The technical problems that plagued Texas’ testing platform could create a bigger issue, Domaleski said. Even though the testing system eventually came back online, those problems likely left some students feeling frustrated and demotivated, he said. The state would do well to exercise added scrutiny around this year’s results to figure out how those system problems affected the results, he said.
In a media call Monday morning, Texas Education Commissioner Mike Morath said that despite the lower participation rate than in recent years and technical issues, the data was reliable.
“What we have largely seen is that nearly everyone did in fact take the assessment, whether the students were virtual or in person,” he said. “Our normal rate of participation for spring assessments is about 96%, and this year we had 87%.”
Morath added that there is a “very slight over-representation in the non-tested student group of economically disadvantaged students which could lead one to a conclusion that the overall scores that you’ll see might not be a full representation of underlying student performance.”
“But we think, again, at the scale of the size of Texas, these numbers are all very accurate in terms of the conclusions one to withdraw,” Morath said.
With the STAAR data as a baseline, Morath pointed to legislation that will shape how school districts will move forward in recovering from the stark learning loss seen over the last year-and-a-half.
House Bill 4545, for example, eliminates the requirement for students in grades 3-8 to retake the STAAR exam if they fail, and instead funnels those students into intensive tutoring “and/or the highest performing teacher available in the next grade.”
“It creates a series of new rights for parents, especially if their students are notably below grade level,” Morath said, adding that the legislation is “doubling down on this idea that STAAR is not punitive.”
“In years past students might have to retake the STAAR test if they didn’t perform well,” he said. “STAAR is about identifying student need and creating targeted supports from us as adults.

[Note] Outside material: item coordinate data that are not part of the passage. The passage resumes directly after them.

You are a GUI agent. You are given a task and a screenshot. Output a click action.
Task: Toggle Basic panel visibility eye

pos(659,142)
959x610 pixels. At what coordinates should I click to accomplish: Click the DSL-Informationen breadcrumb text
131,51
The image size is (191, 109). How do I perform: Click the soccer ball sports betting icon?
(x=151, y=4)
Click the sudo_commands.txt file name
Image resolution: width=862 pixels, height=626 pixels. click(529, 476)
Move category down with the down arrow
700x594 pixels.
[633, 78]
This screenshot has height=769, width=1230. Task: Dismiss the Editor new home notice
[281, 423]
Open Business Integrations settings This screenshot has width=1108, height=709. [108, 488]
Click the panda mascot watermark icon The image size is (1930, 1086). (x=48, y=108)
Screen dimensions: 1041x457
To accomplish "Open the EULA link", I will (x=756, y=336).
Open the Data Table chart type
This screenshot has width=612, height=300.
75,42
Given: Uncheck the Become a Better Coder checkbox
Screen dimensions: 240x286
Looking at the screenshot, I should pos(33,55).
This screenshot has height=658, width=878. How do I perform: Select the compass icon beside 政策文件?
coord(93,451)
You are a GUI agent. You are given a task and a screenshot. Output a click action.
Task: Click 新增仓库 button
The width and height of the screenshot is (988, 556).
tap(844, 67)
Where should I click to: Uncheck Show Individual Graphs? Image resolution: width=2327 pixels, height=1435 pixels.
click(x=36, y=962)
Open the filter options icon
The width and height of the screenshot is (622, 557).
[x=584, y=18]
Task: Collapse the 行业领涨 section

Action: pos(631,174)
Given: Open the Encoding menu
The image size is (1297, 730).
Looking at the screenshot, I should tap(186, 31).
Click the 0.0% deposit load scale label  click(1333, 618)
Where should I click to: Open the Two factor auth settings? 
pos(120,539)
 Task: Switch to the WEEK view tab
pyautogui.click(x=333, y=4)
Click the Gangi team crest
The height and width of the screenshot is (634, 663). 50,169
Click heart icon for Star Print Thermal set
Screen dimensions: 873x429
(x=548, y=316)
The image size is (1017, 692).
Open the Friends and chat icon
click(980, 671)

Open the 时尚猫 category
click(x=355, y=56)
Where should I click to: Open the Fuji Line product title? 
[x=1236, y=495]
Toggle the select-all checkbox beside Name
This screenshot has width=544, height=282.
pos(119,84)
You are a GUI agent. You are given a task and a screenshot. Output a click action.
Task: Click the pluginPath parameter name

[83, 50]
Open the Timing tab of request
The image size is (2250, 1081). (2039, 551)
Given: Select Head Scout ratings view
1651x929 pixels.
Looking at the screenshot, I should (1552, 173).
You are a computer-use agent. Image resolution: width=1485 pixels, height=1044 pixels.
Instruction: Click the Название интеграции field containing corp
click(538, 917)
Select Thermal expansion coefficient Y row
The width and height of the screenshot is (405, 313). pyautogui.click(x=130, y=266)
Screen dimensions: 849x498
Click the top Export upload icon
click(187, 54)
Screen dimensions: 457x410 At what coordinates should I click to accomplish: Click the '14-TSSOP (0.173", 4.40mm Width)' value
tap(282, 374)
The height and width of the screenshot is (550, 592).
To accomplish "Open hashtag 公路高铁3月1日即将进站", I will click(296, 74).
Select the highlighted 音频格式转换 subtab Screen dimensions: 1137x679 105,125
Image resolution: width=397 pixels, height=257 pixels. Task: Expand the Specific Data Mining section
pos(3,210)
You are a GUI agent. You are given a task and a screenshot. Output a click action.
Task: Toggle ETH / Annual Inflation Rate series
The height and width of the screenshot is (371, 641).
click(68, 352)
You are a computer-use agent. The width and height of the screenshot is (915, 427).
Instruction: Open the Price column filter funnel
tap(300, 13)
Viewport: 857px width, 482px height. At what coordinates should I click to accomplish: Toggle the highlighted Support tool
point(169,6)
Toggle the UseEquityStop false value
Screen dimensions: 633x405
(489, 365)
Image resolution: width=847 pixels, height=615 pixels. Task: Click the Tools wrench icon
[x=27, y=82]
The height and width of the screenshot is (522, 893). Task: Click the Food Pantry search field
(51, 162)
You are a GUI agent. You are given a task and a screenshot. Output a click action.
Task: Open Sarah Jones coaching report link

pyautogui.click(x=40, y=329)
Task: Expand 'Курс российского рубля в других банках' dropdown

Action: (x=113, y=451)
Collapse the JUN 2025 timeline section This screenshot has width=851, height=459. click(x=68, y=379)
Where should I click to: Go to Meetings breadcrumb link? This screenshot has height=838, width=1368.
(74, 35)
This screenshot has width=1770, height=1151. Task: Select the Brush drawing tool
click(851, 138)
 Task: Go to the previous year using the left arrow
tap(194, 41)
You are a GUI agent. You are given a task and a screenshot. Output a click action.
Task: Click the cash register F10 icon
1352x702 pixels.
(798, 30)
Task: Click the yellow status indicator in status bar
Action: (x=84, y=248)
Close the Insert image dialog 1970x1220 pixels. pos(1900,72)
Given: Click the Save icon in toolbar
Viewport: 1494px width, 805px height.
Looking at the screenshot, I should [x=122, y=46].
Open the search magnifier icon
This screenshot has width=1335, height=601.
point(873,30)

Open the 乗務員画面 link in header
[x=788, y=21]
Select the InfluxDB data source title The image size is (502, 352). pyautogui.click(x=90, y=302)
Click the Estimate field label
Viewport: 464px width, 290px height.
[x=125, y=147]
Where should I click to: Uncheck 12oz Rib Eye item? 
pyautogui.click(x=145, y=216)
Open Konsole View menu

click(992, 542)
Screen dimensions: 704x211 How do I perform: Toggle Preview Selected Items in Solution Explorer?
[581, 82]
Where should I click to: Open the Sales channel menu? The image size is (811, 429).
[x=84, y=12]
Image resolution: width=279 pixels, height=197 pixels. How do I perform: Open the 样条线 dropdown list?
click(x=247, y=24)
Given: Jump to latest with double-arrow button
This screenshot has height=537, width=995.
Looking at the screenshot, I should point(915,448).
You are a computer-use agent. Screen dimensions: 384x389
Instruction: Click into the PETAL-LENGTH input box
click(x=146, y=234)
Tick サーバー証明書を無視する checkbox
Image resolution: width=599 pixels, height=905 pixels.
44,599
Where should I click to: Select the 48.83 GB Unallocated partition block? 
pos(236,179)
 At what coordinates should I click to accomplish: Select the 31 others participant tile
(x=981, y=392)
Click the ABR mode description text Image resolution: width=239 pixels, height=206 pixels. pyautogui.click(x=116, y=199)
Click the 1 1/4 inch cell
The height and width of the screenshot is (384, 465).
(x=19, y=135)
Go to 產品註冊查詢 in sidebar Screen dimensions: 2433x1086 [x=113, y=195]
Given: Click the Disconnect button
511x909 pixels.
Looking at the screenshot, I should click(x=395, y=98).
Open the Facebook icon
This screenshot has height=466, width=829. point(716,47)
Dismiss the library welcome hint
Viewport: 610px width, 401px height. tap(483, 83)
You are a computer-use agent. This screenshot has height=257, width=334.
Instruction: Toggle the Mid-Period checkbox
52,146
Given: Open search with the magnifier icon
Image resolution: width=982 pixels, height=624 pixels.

So students who do not meet grade level are now entitled to receive extra services from their districts.”
Those supports could include up to three sessions of tutoring embedded in the school day or after school, support on district-provided devices, or other independent tutoring, Morath said.
Jennifer Bailey, a professor of educational leadership in the University of Texas at Arlington’s College of Education, said the numbers are “shocking” at first glance. But they offer teachers and districts valuable insight into the gaps in students’ learning, which allows them to plan more effectively for the upcoming school year. In that sense, she said, those results leave Texas schools in a better position than they found themselves at the beginning of the 2019-20 school year, when they had no way of knowing how students were doing academically.
Bailey, who served as an elementary principal in two districts in East Texas before coming to UTA, compared it to a patient who finds out he or she has high blood pressure during an annual checkup. The news itself isn’t good, but the diagnosis can help the patient and the doctor come up with a plan for dealing with it, she said.